A similar breakdown focused on NFS would be wonderful as well.
Posted by: Andrew Miller | May 21, 2009 at 10:07 AM
Chad Sakac and I are wrapping up a joint post from EMC & NetApp on NFS. Stay tuned!
Posted by: Vaughn Stewart | May 21, 2009 at 12:23 PM
Vaughn - thanks, there are a few things that need correction. There are major difference between the SATP (Active)+PSP (RR) combination and PP/VE.
Here are a couple:
1) RR is literally round robin - one I/O down one path, then one I/O down another path. There is no treatment for varying degrees of congestion. This can happen for many reasons. PP/VE will dynamically rebalance paths on an I/O by I/O basis. It's analagous to pinning guest CPUs to pCPU vs. letting the vmkernel scheduler sort it out.
2) On port congestion, you're right that it's usually the array ports that are the source of congestion - but it's not generally due to the port queue depth or LUN queue depth in the array - despite the CLARiiON slam :-) but rather the service time. The service time is a function of how busy the spindles and the storage processors/filer heads are - not the ports themselves. I'm guessing most customers have 14+2 aggregates - so the service time is a function of how busy the aggregate is (like on the CX, it's a function of the RAID group configuration). Really deep queues with bad service times = really bad latency. But - when the port queues do start to fill - (and they do - with all arrays amigo :-) - that's exactly why PP/VE (and not RR) is so important. Backing off the array port that is particularly busy can improve the entire IO path efficiency - from the ESX host to the array - and efficiency is what it's all about.

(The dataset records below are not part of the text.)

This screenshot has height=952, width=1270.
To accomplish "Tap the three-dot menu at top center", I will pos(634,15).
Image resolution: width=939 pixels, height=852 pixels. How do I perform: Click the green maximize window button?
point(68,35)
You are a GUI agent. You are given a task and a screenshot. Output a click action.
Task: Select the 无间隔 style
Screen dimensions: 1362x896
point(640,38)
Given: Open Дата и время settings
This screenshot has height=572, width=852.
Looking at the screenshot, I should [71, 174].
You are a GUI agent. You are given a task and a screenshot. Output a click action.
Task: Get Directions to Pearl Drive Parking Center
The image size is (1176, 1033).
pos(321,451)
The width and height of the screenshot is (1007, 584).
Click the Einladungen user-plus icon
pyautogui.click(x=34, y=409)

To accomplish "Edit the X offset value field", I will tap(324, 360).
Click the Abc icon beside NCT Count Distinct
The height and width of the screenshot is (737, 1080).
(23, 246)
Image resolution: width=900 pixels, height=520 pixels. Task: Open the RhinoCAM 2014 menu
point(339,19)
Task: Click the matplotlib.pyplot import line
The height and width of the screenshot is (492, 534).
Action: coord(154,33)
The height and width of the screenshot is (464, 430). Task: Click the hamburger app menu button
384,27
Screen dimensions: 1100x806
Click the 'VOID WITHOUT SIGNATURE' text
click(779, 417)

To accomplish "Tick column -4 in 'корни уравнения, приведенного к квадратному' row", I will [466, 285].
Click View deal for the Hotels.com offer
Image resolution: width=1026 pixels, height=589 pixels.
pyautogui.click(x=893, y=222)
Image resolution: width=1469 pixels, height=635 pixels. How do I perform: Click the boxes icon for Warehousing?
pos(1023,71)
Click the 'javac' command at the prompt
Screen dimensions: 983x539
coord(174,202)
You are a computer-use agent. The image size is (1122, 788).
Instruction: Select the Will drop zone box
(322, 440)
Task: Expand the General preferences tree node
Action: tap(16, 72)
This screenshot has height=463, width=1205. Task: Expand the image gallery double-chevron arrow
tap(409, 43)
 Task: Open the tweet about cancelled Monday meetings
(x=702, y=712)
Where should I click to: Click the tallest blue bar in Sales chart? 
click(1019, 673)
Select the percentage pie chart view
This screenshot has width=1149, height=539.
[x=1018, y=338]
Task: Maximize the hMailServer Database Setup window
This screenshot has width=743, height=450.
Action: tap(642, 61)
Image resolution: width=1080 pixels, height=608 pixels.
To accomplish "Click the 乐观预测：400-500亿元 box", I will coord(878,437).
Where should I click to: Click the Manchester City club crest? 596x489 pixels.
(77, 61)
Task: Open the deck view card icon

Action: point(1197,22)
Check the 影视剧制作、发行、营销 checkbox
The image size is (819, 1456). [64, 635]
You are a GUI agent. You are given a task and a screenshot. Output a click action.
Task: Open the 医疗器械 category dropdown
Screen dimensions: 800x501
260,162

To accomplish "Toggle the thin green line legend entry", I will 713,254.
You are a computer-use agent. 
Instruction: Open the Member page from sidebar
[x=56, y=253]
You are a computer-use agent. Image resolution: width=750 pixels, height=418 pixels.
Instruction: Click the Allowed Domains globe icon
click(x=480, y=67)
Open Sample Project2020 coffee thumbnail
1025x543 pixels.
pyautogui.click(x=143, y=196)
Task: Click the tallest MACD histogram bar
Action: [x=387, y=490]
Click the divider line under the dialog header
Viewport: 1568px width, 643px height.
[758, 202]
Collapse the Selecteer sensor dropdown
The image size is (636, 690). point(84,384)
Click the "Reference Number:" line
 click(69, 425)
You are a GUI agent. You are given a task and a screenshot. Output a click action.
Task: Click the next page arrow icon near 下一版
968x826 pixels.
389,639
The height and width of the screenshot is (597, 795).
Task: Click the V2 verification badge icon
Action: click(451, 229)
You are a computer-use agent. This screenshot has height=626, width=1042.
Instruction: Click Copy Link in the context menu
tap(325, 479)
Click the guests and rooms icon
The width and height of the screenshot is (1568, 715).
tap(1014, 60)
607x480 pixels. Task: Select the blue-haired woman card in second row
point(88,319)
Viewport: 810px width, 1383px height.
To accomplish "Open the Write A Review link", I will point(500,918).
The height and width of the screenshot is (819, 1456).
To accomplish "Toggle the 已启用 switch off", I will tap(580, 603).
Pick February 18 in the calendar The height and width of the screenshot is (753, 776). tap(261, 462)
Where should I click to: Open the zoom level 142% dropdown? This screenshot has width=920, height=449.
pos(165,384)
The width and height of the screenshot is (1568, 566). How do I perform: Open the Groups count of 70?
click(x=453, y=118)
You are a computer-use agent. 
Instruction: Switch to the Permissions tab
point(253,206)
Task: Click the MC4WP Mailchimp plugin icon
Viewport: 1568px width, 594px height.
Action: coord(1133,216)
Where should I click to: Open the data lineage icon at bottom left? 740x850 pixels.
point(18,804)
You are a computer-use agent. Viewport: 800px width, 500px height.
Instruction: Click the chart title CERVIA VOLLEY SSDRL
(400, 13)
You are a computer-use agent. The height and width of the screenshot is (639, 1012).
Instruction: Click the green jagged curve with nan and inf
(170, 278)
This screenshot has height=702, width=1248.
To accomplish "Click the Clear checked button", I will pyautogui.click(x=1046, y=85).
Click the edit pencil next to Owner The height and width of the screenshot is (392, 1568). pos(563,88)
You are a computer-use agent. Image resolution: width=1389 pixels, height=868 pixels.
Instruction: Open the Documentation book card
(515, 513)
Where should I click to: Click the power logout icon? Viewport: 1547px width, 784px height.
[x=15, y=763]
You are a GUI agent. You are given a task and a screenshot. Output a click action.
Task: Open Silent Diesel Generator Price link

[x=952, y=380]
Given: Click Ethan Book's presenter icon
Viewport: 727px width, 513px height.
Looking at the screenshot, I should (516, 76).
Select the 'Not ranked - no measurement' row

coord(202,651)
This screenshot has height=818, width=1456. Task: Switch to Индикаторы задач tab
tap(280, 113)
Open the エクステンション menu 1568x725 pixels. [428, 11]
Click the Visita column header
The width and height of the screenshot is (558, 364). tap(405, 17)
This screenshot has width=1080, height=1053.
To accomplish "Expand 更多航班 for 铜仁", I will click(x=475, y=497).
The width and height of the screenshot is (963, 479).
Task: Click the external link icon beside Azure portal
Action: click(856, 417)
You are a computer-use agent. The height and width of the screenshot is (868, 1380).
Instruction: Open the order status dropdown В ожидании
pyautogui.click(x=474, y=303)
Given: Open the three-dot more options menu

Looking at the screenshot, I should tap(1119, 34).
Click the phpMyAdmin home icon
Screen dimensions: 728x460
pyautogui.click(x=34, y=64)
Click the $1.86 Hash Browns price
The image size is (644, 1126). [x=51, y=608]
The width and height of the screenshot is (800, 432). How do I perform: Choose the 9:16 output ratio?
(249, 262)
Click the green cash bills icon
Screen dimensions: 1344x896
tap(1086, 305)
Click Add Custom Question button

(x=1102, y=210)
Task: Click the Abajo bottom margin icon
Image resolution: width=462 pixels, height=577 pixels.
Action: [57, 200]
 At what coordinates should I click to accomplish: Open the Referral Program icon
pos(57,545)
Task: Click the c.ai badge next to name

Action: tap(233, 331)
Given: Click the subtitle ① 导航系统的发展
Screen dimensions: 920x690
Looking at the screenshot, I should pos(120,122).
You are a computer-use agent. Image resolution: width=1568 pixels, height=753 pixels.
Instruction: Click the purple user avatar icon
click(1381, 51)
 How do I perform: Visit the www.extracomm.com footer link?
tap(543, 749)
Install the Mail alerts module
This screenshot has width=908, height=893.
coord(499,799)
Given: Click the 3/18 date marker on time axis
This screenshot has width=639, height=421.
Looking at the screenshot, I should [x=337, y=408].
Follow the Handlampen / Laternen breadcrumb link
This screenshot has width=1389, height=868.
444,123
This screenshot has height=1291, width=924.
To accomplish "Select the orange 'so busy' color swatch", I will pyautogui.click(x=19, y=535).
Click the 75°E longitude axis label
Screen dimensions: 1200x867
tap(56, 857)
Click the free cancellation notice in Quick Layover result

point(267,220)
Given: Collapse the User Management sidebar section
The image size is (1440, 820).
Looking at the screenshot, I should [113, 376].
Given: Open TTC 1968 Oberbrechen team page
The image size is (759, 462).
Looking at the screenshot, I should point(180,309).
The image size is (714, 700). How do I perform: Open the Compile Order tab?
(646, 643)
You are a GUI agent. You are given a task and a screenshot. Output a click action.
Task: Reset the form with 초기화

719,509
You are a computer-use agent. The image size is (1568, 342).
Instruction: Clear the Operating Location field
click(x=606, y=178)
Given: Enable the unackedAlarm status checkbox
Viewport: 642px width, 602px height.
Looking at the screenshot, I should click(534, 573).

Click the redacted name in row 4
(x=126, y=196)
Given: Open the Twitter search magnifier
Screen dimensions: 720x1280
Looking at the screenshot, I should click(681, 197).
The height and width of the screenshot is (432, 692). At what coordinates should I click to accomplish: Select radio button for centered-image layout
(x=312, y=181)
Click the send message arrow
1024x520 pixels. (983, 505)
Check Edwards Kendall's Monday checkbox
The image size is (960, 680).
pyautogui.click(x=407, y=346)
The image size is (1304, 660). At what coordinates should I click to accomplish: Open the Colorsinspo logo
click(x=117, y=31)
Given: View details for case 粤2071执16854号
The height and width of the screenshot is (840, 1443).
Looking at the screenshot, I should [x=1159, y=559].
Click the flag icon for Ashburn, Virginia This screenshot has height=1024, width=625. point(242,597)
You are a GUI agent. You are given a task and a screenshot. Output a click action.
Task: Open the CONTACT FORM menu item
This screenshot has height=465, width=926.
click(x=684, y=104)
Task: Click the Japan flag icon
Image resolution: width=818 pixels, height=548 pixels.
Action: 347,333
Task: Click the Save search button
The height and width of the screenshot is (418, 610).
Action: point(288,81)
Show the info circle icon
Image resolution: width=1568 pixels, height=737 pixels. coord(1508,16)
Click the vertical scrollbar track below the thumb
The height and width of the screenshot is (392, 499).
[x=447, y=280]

3) ALUA - Most of the major mid-range array players support ALUA (and MPIO and NMP) - it's certainly true of EMC, HP, LSI Logic, NetApp - open is good. The only reason we add PP/VE is if we can demonstrate "better than free" - after all PP/VE (which uses the MPIO framework) isn't free, so every customer needs to evaluate it's value relative to what NMP/MPIO deliver on their own. In the ALUA case, it's particularly important - as the first "A" stands for Asymmetric. In ALUA, there is always a "good" path and a "bad" path - where an internal bus is being used to transverse between storage controllers (aka Storage Processors/FAS heads). These internal busses are generally used for other things (CX case = CMI bus for write cache mirroring; NetApp case - I believe - please correct me if I'm wrong - it's used for partitioning and mirroring the NVRAM). These buses are not designed to be able to handle the entire workload of the aggregate of all the front-end ports. Hence, Asymetric Logical Unit Access (ALUA). Round Robin treats all paths equally. For ALUA to really make sense, you certainly don't want all paths treated equally - as loading the bad path = degraded overally array performance.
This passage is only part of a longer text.